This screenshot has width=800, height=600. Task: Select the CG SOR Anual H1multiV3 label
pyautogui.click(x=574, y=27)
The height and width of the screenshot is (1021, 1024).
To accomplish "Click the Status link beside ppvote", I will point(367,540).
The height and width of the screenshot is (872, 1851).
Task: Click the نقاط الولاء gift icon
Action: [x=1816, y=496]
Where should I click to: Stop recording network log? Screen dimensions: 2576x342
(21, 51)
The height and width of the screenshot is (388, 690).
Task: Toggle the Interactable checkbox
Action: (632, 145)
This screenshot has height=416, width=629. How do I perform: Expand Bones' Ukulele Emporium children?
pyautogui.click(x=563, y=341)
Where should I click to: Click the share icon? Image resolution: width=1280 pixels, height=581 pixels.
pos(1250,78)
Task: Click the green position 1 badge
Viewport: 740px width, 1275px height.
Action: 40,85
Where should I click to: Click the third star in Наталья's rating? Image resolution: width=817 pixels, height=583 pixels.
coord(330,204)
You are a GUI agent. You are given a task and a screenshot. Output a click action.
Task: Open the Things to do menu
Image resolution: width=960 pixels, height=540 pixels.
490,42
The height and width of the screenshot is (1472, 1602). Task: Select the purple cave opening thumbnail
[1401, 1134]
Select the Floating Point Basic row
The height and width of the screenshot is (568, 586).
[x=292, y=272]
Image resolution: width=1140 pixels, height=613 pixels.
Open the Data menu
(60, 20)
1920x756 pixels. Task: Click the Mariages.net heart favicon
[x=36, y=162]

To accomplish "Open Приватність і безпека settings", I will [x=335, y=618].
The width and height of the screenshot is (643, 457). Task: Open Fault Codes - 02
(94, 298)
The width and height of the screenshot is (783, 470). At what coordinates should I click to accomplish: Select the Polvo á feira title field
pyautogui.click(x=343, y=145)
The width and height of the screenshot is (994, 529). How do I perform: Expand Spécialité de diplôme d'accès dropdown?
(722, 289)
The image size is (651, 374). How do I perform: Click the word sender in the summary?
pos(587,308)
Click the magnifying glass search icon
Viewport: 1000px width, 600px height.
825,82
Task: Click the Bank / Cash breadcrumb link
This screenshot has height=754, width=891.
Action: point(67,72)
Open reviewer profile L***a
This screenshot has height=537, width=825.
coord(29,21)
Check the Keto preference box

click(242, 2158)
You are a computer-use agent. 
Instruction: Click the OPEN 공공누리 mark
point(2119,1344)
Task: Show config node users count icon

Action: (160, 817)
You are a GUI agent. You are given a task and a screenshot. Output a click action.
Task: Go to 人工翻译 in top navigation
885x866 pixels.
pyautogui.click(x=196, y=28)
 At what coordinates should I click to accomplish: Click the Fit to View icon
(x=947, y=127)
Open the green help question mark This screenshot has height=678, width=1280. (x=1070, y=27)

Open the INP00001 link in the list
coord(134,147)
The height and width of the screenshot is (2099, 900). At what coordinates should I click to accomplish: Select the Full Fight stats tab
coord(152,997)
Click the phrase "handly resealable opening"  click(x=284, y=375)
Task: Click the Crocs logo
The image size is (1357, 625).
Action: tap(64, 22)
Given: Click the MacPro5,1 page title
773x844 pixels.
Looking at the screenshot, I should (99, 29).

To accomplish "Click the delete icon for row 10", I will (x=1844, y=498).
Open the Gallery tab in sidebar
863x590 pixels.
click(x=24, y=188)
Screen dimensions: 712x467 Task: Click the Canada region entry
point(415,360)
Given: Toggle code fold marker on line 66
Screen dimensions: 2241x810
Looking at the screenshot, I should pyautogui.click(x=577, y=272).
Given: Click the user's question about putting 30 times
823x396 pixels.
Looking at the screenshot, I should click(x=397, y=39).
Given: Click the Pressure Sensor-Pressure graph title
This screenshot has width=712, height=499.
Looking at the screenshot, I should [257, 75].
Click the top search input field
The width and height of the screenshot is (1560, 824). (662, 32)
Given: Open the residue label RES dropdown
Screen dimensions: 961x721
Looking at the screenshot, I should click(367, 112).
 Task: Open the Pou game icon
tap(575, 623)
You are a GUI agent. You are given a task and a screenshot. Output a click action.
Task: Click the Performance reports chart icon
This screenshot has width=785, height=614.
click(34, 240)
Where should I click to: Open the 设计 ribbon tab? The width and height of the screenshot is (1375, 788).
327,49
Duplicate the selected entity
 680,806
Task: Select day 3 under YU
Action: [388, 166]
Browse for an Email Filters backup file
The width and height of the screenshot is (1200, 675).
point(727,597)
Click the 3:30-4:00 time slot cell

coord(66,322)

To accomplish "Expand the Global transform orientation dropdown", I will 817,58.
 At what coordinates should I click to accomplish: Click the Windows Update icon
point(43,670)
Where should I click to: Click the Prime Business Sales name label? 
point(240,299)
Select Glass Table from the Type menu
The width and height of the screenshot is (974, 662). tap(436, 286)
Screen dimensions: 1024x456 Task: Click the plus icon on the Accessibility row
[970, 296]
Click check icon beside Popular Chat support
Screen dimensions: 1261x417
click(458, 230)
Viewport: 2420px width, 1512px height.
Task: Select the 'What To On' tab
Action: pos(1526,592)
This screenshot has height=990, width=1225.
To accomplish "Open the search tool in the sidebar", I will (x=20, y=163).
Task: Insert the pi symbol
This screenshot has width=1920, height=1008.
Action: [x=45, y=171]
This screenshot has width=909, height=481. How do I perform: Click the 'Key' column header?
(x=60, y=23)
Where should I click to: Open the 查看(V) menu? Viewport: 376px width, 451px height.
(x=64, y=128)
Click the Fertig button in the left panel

══════

[REQUIREMENT]: Find each line in the data above with the word "question", then copy it.

[TASK ANSWER]:
Open the green help question mark This screenshot has height=678, width=1280. (x=1070, y=27)
Given: Click the user's question about putting 30 times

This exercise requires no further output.